For spinal cord images, cord segmentations were generated for each image modality using T2*w, GRASE echo 16, and IRSPGR images with an automated tool (sct_propseg65,66) before quality control was performed manually. The cord segmentations were used to rigidly align GRASE echo 1 and IRSPGR with T2*w cord images. Finally, all images were masked using the higher-resolution T2*w cord segmentation.

Multivariate template creation was performed by iteratively co-registering the aligned and masked GRASE echo 1, IRSPGR and anatomical images (T1w for brain, T2*w for cord) using iterative rigid, affine, and SyN transformations. Registrations were guided by mutual information (for linear stages) and neighborhood cross-correlation (for SyN) similarity metrics. The T1w and T2*w similarity metrics were weighted twice as heavily as those of GRASE and IRSPGR, to account for their better resolution and tissue contrast.

Region of interest definition

A reference anatomical T1-weighted template was used to generate brain ROIs. This reference template was created in-house using data from 100 healthy volunteers, including those in the current study. After registration between our T1w template and the reference T1w template, JHU-ICBM-DTI-81 WM labels and MNI structural regions, optimized for the reference template using the probabilistic joint label fusion framework67, were transformed to our multivariate template space. Atropos n-tissue segmentation was performed on our T1w template to provide WM and GM segmentations64.

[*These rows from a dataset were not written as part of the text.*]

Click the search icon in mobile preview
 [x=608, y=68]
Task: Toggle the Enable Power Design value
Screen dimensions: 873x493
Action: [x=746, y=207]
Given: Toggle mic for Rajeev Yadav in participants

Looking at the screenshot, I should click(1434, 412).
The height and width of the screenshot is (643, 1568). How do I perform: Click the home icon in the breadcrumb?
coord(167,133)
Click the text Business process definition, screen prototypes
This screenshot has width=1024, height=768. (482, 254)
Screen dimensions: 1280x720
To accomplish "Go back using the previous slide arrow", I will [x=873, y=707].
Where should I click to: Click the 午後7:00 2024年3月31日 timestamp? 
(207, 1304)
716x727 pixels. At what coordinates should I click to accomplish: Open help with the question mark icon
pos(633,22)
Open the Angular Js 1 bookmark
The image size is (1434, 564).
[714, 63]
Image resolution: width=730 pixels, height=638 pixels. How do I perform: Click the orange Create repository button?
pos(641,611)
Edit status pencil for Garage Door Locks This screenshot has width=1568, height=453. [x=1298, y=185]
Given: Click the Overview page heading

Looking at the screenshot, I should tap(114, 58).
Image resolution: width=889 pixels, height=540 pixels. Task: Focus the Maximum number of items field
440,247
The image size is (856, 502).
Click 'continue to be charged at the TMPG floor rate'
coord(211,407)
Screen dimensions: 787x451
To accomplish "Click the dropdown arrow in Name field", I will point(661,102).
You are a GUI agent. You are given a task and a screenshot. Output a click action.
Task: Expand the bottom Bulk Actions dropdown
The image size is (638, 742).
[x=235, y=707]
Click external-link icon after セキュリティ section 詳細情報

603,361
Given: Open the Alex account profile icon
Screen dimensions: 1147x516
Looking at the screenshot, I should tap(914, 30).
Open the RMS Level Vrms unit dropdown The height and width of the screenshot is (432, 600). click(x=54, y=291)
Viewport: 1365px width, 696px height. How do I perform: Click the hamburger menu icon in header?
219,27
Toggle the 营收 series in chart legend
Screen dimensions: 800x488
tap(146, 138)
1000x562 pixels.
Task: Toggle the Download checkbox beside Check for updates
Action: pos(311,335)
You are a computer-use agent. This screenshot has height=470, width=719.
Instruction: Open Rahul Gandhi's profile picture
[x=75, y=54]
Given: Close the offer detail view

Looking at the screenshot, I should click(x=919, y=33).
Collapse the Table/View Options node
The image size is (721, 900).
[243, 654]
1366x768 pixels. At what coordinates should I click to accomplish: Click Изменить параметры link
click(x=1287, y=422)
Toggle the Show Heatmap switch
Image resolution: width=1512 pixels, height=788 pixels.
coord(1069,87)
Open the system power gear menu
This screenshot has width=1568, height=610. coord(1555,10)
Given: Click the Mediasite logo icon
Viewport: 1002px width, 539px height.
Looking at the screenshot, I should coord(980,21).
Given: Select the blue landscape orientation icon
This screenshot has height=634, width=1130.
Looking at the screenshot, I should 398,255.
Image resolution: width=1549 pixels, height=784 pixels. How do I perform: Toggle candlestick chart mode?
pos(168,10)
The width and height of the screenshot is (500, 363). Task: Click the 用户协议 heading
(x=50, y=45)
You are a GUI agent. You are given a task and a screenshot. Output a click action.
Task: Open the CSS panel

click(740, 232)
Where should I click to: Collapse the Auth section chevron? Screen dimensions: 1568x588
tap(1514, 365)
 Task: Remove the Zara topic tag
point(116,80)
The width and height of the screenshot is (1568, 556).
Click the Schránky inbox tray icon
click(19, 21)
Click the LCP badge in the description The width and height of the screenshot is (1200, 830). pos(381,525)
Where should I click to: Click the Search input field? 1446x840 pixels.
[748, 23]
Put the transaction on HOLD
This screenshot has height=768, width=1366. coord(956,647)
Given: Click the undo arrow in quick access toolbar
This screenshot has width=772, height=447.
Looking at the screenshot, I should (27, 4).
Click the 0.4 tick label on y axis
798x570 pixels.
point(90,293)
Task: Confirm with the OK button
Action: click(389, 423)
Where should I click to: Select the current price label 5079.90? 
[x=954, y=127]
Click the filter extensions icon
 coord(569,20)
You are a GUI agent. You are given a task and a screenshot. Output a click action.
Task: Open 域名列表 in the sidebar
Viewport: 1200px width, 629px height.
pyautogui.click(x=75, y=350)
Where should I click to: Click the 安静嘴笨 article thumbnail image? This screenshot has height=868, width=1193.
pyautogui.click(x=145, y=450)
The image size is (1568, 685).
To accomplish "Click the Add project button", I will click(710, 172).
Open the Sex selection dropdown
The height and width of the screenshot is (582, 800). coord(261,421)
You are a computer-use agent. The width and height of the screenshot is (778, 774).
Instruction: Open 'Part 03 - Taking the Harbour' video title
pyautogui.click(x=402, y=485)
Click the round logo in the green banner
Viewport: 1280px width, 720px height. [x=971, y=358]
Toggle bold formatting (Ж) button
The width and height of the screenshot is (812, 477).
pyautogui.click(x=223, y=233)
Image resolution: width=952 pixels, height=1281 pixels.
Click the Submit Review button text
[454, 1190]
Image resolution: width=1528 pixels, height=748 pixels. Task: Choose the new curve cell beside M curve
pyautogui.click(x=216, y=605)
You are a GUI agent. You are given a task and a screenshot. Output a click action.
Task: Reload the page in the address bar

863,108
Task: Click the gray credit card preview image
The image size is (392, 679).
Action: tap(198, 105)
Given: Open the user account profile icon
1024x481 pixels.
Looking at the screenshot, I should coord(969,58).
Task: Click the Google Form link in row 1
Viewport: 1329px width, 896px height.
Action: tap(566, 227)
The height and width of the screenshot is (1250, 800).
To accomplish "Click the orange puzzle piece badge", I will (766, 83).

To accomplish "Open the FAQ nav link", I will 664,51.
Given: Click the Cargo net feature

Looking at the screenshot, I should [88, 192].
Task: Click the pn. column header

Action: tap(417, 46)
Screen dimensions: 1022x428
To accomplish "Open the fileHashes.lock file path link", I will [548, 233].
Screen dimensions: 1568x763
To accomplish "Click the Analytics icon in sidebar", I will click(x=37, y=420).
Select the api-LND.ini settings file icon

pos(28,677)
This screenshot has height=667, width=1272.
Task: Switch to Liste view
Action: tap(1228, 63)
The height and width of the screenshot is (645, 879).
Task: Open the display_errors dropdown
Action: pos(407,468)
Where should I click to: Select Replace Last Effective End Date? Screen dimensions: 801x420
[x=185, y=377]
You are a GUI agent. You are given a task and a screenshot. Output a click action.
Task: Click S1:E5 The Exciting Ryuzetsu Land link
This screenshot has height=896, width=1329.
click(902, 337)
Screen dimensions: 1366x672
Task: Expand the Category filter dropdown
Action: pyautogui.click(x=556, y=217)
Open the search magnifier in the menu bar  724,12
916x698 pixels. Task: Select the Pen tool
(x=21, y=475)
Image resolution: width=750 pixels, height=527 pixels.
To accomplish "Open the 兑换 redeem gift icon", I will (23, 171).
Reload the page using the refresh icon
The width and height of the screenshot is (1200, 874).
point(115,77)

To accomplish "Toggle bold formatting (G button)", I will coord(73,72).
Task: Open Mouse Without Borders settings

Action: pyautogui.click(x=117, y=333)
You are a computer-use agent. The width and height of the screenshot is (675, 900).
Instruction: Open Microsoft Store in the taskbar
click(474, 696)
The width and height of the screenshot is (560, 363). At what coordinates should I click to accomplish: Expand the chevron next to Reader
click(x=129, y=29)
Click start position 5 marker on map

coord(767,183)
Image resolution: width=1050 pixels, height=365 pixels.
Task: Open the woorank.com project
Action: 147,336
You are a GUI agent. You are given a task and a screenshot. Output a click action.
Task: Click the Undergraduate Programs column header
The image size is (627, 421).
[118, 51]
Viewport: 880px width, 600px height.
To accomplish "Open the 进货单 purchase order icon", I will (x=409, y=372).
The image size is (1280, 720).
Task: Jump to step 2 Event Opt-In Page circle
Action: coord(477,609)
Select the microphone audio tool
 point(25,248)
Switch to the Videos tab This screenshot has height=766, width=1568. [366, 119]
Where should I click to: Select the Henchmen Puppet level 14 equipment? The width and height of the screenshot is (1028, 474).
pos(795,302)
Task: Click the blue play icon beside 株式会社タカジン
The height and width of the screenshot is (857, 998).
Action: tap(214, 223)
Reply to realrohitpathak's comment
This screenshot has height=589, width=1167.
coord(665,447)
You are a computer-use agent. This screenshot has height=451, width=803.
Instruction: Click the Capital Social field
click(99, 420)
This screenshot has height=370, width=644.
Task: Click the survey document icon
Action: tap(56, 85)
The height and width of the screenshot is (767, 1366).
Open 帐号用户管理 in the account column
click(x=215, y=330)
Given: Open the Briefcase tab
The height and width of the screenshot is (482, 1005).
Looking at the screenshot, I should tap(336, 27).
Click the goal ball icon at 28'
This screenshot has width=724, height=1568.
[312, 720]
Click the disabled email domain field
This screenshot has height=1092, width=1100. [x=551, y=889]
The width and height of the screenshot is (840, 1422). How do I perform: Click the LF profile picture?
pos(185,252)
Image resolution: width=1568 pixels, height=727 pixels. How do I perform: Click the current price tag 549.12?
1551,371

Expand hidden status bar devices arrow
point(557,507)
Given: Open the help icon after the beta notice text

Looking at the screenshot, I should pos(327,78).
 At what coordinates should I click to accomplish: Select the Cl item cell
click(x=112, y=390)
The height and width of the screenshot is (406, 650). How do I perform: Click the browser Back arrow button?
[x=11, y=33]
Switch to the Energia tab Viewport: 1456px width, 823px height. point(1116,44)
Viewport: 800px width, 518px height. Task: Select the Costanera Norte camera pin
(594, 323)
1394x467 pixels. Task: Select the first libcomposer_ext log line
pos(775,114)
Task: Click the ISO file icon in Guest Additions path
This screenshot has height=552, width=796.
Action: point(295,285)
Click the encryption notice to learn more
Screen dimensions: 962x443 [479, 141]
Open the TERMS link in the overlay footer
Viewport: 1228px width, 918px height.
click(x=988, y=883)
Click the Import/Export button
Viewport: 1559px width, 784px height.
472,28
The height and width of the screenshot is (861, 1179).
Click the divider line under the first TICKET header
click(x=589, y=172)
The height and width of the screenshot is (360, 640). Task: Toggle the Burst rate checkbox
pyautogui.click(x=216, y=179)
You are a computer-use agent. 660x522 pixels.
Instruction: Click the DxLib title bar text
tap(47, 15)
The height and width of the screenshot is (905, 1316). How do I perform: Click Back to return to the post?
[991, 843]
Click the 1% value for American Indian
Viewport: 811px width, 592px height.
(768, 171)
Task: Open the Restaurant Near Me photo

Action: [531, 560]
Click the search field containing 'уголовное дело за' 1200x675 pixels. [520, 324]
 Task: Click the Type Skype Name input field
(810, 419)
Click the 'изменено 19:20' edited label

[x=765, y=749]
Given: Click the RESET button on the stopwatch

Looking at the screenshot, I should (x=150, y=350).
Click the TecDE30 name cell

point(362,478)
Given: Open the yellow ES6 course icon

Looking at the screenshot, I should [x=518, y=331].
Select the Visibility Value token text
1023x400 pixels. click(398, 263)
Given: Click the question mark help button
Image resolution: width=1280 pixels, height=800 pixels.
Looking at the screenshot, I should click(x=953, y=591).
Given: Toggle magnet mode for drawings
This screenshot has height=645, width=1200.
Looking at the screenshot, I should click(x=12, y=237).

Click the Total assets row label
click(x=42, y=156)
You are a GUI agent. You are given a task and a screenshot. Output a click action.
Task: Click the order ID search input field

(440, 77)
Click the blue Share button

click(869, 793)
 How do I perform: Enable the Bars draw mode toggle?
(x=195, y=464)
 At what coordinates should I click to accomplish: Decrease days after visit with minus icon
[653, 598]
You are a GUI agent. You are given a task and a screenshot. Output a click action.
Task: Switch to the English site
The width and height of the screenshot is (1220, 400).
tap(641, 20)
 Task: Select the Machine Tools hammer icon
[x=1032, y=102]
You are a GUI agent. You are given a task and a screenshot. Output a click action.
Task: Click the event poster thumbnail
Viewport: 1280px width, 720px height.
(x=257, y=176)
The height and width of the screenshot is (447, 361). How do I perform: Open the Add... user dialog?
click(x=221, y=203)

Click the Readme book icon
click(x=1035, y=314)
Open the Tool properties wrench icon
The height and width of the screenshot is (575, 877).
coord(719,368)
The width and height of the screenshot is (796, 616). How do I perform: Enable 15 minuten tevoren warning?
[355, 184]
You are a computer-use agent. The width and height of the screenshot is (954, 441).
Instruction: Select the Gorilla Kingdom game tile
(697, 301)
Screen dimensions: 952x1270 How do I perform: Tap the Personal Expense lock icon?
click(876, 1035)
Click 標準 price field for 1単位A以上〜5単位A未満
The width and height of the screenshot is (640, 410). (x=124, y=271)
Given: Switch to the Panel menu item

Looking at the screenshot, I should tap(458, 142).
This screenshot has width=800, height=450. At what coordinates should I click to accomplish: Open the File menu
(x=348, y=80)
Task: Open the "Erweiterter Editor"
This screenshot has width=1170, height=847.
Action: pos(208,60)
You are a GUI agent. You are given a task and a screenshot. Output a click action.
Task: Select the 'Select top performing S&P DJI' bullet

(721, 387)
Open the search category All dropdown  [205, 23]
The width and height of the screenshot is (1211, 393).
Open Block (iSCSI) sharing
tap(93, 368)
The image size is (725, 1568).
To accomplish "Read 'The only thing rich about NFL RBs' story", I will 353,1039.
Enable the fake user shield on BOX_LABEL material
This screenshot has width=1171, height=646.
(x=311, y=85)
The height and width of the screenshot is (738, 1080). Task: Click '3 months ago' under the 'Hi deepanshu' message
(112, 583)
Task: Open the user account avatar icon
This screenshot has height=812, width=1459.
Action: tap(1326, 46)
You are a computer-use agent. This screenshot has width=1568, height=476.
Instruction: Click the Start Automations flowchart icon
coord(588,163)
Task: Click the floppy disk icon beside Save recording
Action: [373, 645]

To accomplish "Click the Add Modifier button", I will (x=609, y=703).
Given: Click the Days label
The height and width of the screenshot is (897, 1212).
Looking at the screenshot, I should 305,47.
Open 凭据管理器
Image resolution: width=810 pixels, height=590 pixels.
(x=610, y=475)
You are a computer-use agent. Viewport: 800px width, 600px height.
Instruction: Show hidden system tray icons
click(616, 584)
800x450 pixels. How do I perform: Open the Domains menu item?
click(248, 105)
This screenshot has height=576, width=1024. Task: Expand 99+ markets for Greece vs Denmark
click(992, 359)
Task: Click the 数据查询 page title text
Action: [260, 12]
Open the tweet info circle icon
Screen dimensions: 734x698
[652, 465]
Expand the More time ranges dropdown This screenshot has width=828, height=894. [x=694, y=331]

To generate spinal cord ROIs, registration was performed between our T2*w spinal cord template and the T2*-weighted SCT PAM50 template68, centred at the C2/C3 level of the cord, and refined using a manually defined cord GM segmentation to improve alignment of intra-cord structure. This provided probabilistic cord ROIs, which were thresholded and binarized to only include voxels with probability > 0.5, to reduce partial volume effects.

Multiple sclerosis image analysis

RRMS and PPMS images were processed the same as those of healthy participants, except they were excluded from template creation. Instead, their T1w and T2*w images were registered to the T1w and T2*w templates, and transformations were concatenated to align their MWF and fM maps in template space for comparison. Since the goal of the study was not to derive clinical conclusions, images from participants with multiple sclerosis were not segmented into lesion/non-lesion tissue.

Statistical analysis

From the healthy participant MWF maps, aligned in template space, atlases were created by calculating the voxel-wise mean and SD between participants, then cropped to exclude regions not covered by all individual participant MWF and fM FOV. For the mean MWF and fM atlases, the mean and SD within each ROI were calculated. Mean MWF and fM ROI values were compared across all healthy control participants using a paired, two-tailed t test. MWF and fM Z score maps were calculated by subtracting the mean atlas from the MS participant quantitative map, then dividing by the SD atlas. Z score maps were also masked to exclude highly variable voxels, where the coefficient of variation (calculated voxel-wise as the SD divided by the mean) was over 0.75.